Exercises>
1. Please quote the Open Graphics thread word for word, between "Timothy Normand Miller" and "the memory system.", inclusive.
2. Continue the Open Graphics thread on VGA memory and multipliers, starting right after its last line.

Passage given>
* Begin *

Re: [Open-graphics] Multipliers in oga1hq

Patrick McNamara Tue, 04 Sep 2007 18:48:41 -0700

Timothy Normand Miller wrote:
> On 9/4/07, Patrick McNamara <[EMAIL PROTECTED]> wrote:
>   
>>> In a VGA graphics mode that requires more smarts, the read or write
>>> raises an interrupt with the nanocontroller that then makes it own
>>> modified request to the memory system.
>>>
>>>       
>> My question was centered around VGA reads since the VGA interface
>> expects to spit out data formated in "funky" VGA formats.  I suspect we
>> are going to have to shadow VGA memory so that reads can come directly
>> from the shadow memory and writes get written to the shadow memory and
>> also the the framebuffer as 24 bit pixels.
>>     
>
> There are two issues here.  One is the funky formats.  What you call
> the "shadow" depends on your perspective.  There are two framebuffers.
>  One is what the PC thinks is the VGA stuff.  The other is the one
> scanned out by our video controller.  The job of our nanocontroller is
> to convert from one to the other over and over again in the
> background.
>


It doesn't actually have to do constant conversion for anything but text
modes, and then
only when the text changes.  I'm still not sure how we handle blinking
other than run the controller in a busy loop.

> The other issue is that some accesses will do things that are more
> than just the straight-foward access.  For instance, we could be doing
> a bitblt (where reads and writes move more data than we're moving over
> the bus) or there could be a ROP applied to the writes.  The
> nanocontroller's job will be to intercept the PCI access and do the
> extra stuff.
>
>   
>>> Those are just stored in graphics memory.  The text mode has a
>>> standard way to store those, and we'll just have the VGA controller
>>> use them to convert text to graphics.
>>>
>>>       
>> They are effectively stored as bitmaps anyway.
>>     
>
> Exactly.  When I finish my example program, you'll see what I have in mind.
>   

Something like this: 
http://www.supersecret.org/~mcnamara/fbconvertprogram.txt



>   
>>>> That is definitely a concern.  Allowing for only one read and write per
>>>> cycle would require addition of a second fetch stage in the pipeline.
>>>>
>>>>         
>>> How would this help?  I don't know what you mean.

* End *

Extracted entries>
* Begin *

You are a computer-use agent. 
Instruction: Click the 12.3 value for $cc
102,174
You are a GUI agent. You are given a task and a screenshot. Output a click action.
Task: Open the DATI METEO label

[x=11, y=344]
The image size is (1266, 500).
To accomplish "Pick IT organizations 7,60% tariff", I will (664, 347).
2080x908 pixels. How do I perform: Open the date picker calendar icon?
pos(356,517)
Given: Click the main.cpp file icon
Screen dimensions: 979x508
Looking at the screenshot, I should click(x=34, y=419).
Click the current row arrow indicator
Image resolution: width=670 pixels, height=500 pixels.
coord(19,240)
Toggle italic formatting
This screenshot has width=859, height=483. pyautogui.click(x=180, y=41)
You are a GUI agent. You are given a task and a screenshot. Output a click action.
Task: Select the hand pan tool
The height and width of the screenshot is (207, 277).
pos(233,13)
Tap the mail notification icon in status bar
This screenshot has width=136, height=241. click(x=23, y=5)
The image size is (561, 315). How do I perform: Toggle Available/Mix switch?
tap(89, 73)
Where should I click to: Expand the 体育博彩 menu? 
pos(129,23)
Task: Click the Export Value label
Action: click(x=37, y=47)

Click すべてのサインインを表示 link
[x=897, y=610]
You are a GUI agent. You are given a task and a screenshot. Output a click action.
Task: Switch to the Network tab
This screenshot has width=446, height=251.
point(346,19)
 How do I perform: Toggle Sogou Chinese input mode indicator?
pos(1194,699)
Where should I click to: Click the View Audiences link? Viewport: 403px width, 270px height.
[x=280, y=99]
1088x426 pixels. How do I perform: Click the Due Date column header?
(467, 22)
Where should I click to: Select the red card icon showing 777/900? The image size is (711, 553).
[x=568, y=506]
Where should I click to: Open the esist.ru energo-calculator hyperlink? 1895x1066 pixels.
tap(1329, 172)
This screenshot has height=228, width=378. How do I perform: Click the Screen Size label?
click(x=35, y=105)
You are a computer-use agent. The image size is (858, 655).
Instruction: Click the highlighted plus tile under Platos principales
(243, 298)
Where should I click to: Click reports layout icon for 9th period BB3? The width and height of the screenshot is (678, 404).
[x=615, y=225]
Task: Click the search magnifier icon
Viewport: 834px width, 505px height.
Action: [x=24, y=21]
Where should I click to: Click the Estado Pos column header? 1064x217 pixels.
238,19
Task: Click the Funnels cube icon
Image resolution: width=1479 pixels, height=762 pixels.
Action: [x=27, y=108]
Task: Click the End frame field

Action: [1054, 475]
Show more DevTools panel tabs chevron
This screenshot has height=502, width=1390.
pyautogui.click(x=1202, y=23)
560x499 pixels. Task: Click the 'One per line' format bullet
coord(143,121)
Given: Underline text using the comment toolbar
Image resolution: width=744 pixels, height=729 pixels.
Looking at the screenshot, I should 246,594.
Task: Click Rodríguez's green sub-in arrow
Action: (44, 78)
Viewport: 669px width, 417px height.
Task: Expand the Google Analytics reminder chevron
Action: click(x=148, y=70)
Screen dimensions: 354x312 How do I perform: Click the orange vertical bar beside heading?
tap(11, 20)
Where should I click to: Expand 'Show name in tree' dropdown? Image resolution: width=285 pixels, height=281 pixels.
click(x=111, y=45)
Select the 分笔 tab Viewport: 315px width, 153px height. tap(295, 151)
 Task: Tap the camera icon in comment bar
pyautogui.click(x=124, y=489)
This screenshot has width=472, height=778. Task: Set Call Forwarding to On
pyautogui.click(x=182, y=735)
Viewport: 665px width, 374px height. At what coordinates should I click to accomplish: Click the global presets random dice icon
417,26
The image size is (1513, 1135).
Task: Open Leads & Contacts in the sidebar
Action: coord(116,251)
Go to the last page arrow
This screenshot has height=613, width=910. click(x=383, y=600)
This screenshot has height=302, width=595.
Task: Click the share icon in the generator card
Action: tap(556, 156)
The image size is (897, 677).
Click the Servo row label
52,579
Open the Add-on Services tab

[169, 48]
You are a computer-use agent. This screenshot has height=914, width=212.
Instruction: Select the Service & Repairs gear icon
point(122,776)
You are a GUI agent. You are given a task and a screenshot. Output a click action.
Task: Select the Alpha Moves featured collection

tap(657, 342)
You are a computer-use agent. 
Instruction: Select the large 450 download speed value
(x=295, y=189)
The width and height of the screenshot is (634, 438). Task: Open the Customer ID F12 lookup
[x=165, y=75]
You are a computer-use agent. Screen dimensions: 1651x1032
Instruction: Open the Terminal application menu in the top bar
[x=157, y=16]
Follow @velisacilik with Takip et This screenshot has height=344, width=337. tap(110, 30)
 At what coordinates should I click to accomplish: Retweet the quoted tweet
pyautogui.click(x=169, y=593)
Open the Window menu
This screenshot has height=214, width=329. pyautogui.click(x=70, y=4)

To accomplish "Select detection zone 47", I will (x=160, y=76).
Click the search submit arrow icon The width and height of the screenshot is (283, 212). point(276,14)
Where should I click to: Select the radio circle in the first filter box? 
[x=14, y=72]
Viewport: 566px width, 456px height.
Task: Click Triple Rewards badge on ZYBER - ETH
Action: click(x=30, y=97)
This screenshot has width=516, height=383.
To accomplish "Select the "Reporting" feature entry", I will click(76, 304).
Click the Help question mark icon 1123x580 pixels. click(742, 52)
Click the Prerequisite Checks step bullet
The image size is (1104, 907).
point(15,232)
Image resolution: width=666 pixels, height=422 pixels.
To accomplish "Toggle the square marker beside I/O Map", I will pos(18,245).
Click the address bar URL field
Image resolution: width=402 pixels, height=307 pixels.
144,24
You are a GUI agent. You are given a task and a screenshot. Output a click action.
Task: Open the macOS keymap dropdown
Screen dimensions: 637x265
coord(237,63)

* End *

Answer list>
1.
Timothy Normand Miller wrote:
> On 9/4/07, Patrick McNamara <[EMAIL PROTECTED]> wrote:
>   
>>> In a VGA graphics mode that requires more smarts, the read or write
>>> raises an interrupt with the nanocontroller that then makes it own
>>> modified request to the memory system.

2.
>>>
>>>       
>> Given that you have two source registers and a target register, with
>> dual port memory you can fetch both register contents in a single
>> pipeline stage.  This stage can also allow for a write in a tri-port
>>     
>
> The extra stage in the CPU doesn't give you an extra port on the memory.
>
>   
>> setup as we have.  Assuming we don't allow for ALU operations on
>> non-register locations (indirect addressing), then you would normal
>> follow with the ALU/MEM stage.  If you can only do one read and one
>> write per register access then you have to have two register fetch
>> stages stages, one for each register, prior to the ALU/MEM stage.
>>
>> tri-port:
>> instruction fetch
>> instruction decode
>> register fetch
>> ALU/memory
>> write back
>>
>> dual-port:
>> instruction fetch
>> decode
>> register fetch
>> register fetch
>> ALU/memory
>> write back
>>
>> Or something like that.  It's been 10 years since my processor design
>> class and I sold the book because I was a poor college student at the time.
>>     
>
> I don't think this will work.  You're describing a pipeline where
> there are three different stages that access the BRAM.  Since all
> three stages could have valid instructions in them all at the same
> time, that requires a 3-port RAM.
>
>   

Doh, I knew I missed something....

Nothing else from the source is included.